The Tar Heels were missing starter Kristy Bernatchez, who suffered concussion-like symptoms after being hit in the head with a ball on Friday. That moved Ashley Hoffman from midfield to defense.

Shelton, a five-time national coach of the year, said coping with this result will take some time for her and her players.

"Each year is different," said Shelton, whose team had something of a roller-coaster season. The Tar Heels started the season ranked No. 1, lost their first game, and didn't win an ACC title but defeated Stanford and Maryland on the road to reach the final four. On Friday, they handed UConn only its second loss of the season to reach their 17th title game.

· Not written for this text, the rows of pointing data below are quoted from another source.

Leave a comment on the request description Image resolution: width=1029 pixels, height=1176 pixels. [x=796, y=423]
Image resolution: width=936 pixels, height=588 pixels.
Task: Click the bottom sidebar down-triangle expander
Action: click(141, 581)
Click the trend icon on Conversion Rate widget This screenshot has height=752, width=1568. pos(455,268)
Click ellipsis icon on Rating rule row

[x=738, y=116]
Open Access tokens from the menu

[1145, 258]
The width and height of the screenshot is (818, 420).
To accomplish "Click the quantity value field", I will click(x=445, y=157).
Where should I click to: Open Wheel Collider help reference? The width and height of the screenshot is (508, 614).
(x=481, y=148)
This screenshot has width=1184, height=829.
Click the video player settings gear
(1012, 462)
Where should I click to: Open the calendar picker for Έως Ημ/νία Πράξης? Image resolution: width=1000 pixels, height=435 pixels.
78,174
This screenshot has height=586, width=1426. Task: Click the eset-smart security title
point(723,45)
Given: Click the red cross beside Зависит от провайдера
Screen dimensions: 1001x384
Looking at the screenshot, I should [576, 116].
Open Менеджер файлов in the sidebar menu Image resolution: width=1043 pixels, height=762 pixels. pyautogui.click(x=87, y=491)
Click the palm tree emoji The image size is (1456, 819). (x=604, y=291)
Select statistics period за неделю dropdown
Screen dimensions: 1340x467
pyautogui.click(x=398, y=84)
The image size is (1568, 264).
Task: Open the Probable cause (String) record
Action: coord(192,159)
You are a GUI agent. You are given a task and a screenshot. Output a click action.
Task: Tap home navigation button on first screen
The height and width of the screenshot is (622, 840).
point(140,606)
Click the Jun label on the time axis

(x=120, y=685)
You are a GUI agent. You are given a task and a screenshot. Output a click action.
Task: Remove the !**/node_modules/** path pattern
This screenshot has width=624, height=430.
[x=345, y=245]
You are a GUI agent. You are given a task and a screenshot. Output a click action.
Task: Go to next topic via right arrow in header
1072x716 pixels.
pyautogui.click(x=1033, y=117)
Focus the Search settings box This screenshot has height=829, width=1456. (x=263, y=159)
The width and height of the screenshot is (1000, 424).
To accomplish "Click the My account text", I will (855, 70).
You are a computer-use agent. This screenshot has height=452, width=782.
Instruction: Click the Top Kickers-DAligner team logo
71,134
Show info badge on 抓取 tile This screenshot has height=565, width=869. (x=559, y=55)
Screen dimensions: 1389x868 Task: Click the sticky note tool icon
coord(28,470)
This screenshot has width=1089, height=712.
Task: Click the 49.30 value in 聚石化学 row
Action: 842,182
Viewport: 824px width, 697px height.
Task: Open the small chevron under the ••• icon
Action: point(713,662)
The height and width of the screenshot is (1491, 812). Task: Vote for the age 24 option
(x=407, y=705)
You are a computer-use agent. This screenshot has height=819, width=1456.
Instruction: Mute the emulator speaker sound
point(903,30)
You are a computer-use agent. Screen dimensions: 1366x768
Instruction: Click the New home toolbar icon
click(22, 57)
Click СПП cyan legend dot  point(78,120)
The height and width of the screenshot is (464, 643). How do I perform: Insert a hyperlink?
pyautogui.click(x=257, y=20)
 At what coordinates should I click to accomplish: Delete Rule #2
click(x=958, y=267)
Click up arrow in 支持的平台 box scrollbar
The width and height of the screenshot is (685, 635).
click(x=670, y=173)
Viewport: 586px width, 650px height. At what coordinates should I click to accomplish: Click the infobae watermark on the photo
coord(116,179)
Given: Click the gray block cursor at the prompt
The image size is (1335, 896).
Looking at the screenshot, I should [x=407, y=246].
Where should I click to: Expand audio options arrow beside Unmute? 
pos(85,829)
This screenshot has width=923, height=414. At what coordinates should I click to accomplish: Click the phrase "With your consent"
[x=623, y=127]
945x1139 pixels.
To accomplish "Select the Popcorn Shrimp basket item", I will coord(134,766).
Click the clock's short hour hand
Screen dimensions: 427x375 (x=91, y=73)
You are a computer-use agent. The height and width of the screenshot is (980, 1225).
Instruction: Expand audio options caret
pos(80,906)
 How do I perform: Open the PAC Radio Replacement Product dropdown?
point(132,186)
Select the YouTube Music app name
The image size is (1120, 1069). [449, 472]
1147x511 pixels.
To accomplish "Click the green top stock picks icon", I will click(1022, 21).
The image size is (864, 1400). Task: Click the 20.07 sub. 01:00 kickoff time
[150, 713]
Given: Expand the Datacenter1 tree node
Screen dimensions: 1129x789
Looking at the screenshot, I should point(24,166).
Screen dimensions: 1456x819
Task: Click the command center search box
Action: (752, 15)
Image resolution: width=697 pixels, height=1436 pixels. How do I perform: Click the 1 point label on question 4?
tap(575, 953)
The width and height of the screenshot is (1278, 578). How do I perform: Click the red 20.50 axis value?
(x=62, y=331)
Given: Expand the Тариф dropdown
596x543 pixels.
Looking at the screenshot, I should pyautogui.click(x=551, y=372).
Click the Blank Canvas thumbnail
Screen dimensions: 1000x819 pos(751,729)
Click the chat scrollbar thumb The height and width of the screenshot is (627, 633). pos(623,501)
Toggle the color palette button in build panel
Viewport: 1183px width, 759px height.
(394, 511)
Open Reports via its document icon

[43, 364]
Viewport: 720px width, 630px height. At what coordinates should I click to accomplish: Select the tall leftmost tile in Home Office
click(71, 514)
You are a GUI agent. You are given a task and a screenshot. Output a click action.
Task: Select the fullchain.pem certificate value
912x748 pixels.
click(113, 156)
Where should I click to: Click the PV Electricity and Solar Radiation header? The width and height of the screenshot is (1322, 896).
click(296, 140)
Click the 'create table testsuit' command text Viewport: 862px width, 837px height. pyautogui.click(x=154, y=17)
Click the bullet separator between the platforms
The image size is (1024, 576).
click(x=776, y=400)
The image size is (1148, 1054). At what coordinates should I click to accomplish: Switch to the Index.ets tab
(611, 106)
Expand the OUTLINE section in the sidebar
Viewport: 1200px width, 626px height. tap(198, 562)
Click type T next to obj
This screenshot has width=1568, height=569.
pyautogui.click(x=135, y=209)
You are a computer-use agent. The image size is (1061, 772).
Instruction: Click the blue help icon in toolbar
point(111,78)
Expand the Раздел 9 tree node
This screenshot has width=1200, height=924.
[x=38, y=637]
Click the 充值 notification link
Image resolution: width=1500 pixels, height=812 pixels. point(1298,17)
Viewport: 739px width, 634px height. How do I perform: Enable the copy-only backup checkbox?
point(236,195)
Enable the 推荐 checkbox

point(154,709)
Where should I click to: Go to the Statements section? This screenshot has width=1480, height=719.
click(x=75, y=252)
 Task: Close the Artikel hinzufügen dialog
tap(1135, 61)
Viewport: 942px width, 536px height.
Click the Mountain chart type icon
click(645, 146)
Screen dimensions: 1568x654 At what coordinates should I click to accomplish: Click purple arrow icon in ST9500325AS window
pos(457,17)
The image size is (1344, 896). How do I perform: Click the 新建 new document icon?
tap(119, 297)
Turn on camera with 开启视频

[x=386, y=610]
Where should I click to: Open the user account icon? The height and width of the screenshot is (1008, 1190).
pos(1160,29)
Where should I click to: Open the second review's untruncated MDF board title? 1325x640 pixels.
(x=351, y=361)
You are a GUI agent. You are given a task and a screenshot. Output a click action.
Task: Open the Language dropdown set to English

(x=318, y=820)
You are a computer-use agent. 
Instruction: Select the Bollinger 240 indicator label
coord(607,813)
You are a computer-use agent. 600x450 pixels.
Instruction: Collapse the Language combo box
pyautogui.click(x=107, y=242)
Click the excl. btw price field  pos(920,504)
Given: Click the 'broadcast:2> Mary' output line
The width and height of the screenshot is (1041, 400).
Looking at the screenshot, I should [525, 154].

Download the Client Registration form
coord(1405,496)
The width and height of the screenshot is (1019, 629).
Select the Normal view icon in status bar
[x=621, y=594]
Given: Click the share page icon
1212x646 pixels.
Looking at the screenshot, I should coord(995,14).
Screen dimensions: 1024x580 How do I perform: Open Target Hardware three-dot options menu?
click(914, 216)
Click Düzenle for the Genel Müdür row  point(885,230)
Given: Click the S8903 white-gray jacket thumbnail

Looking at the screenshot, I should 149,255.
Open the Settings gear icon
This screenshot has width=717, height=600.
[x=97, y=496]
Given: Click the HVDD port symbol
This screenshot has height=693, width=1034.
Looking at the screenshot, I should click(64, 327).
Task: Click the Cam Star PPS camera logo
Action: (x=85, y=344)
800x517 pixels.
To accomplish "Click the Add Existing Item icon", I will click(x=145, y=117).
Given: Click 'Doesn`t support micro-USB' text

"It was a fantastic year. I do think we had the ability to do it. We had our chances," Shelton said. "It hurts. I can't say that it doesn't. It hurts bad. I love the University of North Carolina, and I'm absolutely driven to bring distinction to the university. First is a lot different than second. I hate to say it -- and it shouldn't be that big of a difference -- but it sure is."

When two teams vie for an NCAA title, only one goes home a winner. On this day, it was Delaware.

"My husband had a dream last night we lost the game by the score of 3-2," Mary van de Kerkhof said after kissing her husband as he scooped up their sons in front of the dog pile at the final horn.

Except for that one, just about every dream came true for the Blue Hens and their fans this weekend.